Quizá sea el episodio de la muerte de Linda una de las páginas que mayor confusión provoquen en el lector. El dramatismo histriónico de John ante la pérdida de su madre se contrapone, acertadamente, con el descondicionamiento de los niños ante la muerte en la nueva sociedad. John en su desesperación decide convertirse en héroe y trata de liberar, de mostrar dónde está la auténtica libertad, a unos Deltas que hacen cola para conseguir su dosis de soma. Como no lo entienden, John la emprende a puñetazos y llega una policía que utiliza sprays de soma y pistolas de agua con anestésicos.   




“La gente es feliz… Está a gusto, a salvo; nunca está enferma; no teme la muerte; ignora la pasión y la vejez; no hay padres ni madres que estorben; no hay esposas ni hijos ni amores excesivamente fuertes. Nuestros hombres están condicionados de modo que apenas pueden obrar de otro modo que como deben obrar. Y si algo marcha mal, siempre queda el soma. [Y es que] la felicidad nunca tiene grandeza.”  Y también hay un remedio para aquellos ciudadanos que han logrado desarrollar un grado de individualismo incompatible con el mantenimiento de la comunidad, el destierro a una isla. Tiene mucho sentido poner en un mismo lugar a todos los garbanzos negros. En la nueva sociedad los valores propios de la verdad, la belleza o el conocimiento, han sido abandonados por otros que posee un mayor peso social: la comodidad y la felicidad. Veamos. Si al hombre medio le dan a elegir entre la verdad y la felicidad, hay una probabilidad muy próxima a la certeza de que fuera esta última la ganadora. ¿Y no identifica la mayoría de la gente la felicidad con la comodidad? Pero también hay hueco para quien invoca su derecho, naturalmente que individual, a la desgracia y el tormento. La muerte sigue siendo el más seguro de todos los refugios y el único camino hacia la soledad.   
  • Nada ha de ser demasiado intenso o prolongado.
  • Para el hombre antiguo, el vivíparo hogareño, la necesidad tenía una sola salida.
  • En el mundo de hoy, una palmadita en el trasero es una muestra del convencionalismo más estricto.  
  • La hostilidad que suscitan los defectos físicos.
  • Se recupera kilo y medio de fósforo por cadáver adulto. Es estupendo pensar que somos socialmente útiles aun después de muertos.
  • Niños limpios y hermosos, en el interior de un frasco.
  • Sin malos olores, sin suciedad, todo limpísimo, aséptico.
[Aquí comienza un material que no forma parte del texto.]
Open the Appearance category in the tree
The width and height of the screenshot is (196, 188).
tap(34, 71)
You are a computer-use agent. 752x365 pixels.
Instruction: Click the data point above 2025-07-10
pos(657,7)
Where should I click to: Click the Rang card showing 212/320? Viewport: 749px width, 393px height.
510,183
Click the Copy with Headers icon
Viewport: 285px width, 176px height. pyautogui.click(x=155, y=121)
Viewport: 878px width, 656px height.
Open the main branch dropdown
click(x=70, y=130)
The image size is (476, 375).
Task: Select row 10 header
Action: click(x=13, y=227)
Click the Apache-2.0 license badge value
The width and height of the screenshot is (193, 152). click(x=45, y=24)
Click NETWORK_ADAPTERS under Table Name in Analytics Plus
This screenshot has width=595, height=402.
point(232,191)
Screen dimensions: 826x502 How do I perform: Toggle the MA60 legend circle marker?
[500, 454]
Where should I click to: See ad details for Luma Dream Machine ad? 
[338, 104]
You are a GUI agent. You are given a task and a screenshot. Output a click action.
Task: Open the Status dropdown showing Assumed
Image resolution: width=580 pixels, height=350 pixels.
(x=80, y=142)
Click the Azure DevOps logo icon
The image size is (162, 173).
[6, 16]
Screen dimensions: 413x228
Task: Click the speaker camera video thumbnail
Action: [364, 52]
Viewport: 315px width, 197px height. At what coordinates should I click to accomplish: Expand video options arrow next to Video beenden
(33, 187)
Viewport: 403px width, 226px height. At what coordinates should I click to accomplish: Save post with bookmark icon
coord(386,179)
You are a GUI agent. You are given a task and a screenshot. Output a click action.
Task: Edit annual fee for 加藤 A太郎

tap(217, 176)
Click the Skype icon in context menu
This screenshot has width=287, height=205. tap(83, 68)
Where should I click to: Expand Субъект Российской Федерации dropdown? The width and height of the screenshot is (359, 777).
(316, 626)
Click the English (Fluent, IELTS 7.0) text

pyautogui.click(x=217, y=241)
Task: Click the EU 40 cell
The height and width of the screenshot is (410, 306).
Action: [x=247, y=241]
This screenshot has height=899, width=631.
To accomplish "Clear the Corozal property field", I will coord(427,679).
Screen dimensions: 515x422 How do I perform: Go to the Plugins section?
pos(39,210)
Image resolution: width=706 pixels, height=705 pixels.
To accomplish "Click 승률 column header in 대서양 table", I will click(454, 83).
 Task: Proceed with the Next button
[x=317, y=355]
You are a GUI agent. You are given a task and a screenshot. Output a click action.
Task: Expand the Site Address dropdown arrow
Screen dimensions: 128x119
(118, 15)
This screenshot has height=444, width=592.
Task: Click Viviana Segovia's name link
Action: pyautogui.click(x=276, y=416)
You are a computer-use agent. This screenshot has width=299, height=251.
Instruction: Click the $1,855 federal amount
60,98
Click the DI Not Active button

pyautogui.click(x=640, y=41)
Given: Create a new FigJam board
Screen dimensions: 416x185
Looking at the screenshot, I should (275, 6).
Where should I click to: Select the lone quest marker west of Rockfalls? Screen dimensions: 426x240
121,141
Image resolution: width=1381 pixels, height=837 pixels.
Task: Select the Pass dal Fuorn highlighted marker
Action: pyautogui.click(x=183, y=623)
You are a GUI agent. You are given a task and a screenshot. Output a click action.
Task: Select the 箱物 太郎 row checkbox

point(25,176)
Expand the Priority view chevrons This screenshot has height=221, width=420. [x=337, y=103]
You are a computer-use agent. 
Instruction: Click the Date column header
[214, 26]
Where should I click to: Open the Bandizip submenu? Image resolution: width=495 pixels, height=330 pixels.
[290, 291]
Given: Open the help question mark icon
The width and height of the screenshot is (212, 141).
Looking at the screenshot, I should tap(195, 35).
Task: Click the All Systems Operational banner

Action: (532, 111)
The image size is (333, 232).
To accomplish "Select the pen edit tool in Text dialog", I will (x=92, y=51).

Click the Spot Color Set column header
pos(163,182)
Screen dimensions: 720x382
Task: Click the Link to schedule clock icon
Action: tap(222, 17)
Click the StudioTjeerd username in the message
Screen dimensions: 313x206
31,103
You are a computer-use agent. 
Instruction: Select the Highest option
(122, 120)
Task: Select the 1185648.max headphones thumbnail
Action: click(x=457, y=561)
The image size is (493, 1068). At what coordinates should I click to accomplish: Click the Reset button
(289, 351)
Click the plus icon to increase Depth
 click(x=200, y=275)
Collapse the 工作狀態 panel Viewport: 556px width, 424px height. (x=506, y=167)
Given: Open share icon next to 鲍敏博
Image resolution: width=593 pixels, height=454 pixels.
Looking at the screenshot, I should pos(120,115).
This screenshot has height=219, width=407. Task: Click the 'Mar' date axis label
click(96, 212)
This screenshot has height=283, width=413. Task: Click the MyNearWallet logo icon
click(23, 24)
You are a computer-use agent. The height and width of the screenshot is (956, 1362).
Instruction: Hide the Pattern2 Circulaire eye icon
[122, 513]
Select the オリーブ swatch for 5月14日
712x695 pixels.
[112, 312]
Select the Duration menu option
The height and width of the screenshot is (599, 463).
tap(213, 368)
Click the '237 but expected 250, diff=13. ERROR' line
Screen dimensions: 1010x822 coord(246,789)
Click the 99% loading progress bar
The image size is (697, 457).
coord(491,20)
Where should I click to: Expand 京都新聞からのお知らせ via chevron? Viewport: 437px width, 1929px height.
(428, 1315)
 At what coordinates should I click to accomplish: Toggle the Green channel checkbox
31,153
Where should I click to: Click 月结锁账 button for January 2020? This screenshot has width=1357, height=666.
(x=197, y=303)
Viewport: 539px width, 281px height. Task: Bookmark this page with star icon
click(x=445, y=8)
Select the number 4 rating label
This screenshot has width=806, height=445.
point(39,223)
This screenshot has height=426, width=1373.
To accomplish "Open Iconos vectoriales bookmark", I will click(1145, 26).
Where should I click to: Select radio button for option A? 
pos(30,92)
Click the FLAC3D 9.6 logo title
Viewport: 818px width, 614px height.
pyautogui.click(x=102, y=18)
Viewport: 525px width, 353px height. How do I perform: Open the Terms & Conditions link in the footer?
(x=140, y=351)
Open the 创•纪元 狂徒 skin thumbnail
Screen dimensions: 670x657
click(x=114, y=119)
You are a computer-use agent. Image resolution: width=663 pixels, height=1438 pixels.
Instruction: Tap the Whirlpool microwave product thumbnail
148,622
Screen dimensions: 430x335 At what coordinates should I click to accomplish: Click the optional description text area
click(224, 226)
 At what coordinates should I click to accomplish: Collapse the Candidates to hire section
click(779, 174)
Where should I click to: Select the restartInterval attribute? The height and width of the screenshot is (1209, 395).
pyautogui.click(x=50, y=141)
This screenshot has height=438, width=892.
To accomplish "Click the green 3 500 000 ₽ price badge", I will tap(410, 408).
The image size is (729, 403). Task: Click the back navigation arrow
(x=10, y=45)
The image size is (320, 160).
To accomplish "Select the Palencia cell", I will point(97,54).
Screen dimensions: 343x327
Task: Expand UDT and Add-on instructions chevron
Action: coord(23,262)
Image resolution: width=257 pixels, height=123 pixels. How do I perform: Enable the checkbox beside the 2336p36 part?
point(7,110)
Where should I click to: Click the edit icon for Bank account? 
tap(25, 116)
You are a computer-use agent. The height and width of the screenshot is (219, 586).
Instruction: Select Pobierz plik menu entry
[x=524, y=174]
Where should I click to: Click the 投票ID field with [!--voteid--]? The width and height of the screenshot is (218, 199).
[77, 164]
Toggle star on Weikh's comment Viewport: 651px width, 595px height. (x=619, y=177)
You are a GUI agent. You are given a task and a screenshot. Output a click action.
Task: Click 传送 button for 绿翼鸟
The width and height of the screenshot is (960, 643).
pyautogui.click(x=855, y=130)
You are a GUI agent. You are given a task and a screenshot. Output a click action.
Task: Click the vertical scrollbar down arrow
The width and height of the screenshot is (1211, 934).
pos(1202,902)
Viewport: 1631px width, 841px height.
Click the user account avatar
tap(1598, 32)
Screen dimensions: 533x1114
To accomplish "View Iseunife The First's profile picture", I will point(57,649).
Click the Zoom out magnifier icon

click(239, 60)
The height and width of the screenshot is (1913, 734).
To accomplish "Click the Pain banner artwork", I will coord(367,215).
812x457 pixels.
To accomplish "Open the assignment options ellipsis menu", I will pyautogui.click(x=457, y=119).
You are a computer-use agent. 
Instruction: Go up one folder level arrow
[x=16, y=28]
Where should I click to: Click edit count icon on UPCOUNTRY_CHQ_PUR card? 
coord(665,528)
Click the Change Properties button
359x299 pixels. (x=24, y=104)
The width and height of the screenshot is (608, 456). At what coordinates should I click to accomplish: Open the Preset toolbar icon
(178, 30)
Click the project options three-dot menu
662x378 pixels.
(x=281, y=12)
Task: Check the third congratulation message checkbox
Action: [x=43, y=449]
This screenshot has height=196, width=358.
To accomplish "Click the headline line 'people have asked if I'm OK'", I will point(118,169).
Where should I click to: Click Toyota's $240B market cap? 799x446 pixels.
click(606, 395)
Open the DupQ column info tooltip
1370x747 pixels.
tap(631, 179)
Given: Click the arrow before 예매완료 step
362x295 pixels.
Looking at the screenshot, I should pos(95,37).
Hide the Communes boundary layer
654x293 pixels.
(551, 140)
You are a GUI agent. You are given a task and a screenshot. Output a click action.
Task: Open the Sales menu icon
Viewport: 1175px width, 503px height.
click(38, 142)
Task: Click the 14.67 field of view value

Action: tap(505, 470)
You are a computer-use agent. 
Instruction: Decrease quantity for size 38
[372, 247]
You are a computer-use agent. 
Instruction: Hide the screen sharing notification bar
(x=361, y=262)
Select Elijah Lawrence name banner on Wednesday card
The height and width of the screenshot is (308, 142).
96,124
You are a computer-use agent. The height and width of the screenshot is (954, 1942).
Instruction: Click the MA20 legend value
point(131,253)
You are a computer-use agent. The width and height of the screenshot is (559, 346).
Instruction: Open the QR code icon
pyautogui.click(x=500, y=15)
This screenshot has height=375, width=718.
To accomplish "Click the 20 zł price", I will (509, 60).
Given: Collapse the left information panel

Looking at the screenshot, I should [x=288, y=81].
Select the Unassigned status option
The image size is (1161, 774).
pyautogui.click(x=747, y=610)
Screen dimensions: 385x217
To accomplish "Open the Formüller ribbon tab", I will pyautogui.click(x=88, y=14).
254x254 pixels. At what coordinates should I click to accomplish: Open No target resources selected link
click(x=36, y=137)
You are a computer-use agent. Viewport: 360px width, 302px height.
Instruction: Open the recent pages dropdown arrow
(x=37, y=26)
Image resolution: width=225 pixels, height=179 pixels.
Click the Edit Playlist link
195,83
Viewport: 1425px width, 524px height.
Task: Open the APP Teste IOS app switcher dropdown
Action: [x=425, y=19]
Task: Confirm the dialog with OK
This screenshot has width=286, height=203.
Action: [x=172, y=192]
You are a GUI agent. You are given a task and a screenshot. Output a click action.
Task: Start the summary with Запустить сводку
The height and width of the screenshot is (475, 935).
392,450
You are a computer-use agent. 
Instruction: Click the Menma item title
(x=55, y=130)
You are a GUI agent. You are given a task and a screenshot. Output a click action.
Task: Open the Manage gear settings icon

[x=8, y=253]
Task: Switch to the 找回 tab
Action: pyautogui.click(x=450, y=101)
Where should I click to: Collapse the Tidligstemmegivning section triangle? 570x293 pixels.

  • Y nadie se encontraba solo, porque todos vivían juntos, alegres y felices.
  • Tres gramos de soma y dieciocho horas fuera del mundo real.
  • Que la gente se sienta atraída por las cosas nuevas, no por las antiguas.
  • La gente ahora nunca está sola. La inducimos a odiar la soledad: disponemos sus vidas de modo que resulte imposible estar solos.
  • Un hombre civilizado no tiene ninguna necesidad de soportar nada que sea desagradable.
  • Una civilización no puede ser duradera sin contar con una importante cantidad de vicios agradables.
  • La nobleza y el heroísmo son síntomas de ineficacia política.
Es sorprendente que la novela después de más de ochenta años, no haya perdido actualidad. Si cabe la ha incrementado. El mecanismo igualitario de la esclavitud genética a cambio de una felicidad, bobalicona ciertamente, pero felicidad al fin y al cabo, fija un orden social absoluto. Uno se pregunta si no será uno de los males de la sociedad actual el desorden que en ella impera y si ese desorden no tendrá algo que ver con un individualismo que se ha convertido en un valor absoluto. Algo podemos aprender, todavía hoy, de esta gran alegoría que es Un mundo feliz.